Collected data
--*--
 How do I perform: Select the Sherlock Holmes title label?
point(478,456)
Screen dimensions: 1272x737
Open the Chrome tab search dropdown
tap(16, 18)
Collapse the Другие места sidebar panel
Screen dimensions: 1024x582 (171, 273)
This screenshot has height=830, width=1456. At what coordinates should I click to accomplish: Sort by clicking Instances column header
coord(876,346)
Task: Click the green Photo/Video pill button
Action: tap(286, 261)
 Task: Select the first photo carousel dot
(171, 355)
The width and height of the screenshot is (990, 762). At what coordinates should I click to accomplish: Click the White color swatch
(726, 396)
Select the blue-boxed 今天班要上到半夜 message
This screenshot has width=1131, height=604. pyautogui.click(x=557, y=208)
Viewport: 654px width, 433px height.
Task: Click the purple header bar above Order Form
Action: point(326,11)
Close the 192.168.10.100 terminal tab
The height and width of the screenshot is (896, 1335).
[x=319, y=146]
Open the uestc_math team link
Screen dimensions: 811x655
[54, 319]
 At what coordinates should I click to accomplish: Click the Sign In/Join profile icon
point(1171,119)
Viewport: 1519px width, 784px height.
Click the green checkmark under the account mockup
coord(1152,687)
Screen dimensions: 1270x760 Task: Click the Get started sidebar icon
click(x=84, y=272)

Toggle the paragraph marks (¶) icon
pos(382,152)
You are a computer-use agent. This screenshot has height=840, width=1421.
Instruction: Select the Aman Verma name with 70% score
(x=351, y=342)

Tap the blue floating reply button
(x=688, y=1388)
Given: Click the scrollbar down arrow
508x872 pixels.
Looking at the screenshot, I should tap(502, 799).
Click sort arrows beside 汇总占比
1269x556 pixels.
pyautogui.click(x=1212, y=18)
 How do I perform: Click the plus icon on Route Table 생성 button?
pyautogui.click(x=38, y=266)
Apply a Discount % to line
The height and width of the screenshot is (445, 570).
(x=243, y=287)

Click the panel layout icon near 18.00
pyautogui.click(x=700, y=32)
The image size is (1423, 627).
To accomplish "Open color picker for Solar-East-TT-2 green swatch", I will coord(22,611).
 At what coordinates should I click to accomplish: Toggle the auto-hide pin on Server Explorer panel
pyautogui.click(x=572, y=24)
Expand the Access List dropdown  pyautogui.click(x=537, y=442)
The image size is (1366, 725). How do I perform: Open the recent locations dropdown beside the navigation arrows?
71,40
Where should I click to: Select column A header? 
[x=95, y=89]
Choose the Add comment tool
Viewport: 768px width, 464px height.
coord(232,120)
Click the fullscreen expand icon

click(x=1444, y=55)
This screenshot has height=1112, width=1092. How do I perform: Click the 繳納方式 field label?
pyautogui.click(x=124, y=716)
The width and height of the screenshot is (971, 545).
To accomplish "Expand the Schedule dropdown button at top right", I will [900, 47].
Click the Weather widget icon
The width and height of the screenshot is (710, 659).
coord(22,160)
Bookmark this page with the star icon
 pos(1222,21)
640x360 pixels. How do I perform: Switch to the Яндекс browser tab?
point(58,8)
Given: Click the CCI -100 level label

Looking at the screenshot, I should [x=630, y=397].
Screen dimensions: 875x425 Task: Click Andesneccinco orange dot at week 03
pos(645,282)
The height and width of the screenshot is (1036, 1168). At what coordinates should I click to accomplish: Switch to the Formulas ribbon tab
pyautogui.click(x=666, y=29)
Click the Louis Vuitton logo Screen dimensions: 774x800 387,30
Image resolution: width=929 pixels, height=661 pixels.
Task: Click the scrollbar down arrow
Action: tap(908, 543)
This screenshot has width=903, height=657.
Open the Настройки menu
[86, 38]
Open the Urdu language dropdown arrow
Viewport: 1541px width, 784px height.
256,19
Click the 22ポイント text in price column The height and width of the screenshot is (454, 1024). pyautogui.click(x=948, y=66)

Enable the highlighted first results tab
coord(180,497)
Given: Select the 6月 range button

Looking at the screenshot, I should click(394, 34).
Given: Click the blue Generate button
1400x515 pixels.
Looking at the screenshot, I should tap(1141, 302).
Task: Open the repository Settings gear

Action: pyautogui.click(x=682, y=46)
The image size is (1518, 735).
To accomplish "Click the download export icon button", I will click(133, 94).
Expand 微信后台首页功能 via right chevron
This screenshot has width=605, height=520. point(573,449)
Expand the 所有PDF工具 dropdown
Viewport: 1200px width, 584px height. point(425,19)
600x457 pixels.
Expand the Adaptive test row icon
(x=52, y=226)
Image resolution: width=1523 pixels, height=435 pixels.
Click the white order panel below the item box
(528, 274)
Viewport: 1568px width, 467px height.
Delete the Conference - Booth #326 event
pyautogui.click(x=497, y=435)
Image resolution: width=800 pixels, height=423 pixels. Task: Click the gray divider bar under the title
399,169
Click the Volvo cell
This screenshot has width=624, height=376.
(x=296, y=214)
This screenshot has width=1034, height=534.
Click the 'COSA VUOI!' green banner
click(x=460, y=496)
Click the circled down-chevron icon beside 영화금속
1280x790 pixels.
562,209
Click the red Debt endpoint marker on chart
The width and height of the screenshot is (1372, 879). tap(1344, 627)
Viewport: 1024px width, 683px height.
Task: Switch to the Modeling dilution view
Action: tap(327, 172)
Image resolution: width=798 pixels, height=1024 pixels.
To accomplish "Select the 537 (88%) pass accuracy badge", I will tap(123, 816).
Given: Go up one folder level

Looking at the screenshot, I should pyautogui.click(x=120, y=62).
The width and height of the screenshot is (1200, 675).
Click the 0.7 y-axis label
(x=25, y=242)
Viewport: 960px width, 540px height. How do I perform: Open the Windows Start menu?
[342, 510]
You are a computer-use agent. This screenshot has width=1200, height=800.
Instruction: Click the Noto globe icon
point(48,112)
--*--
Return, with no change at all, every line in the entries above from the line containing "Click the panel layout icon near 18.00" through the line containing "Expand the Access".

## Exercise result
Click the panel layout icon near 18.00
pyautogui.click(x=700, y=32)
The image size is (1423, 627).
To accomplish "Open color picker for Solar-East-TT-2 green swatch", I will coord(22,611).
 At what coordinates should I click to accomplish: Toggle the auto-hide pin on Server Explorer panel
pyautogui.click(x=572, y=24)
Expand the Access List dropdown  pyautogui.click(x=537, y=442)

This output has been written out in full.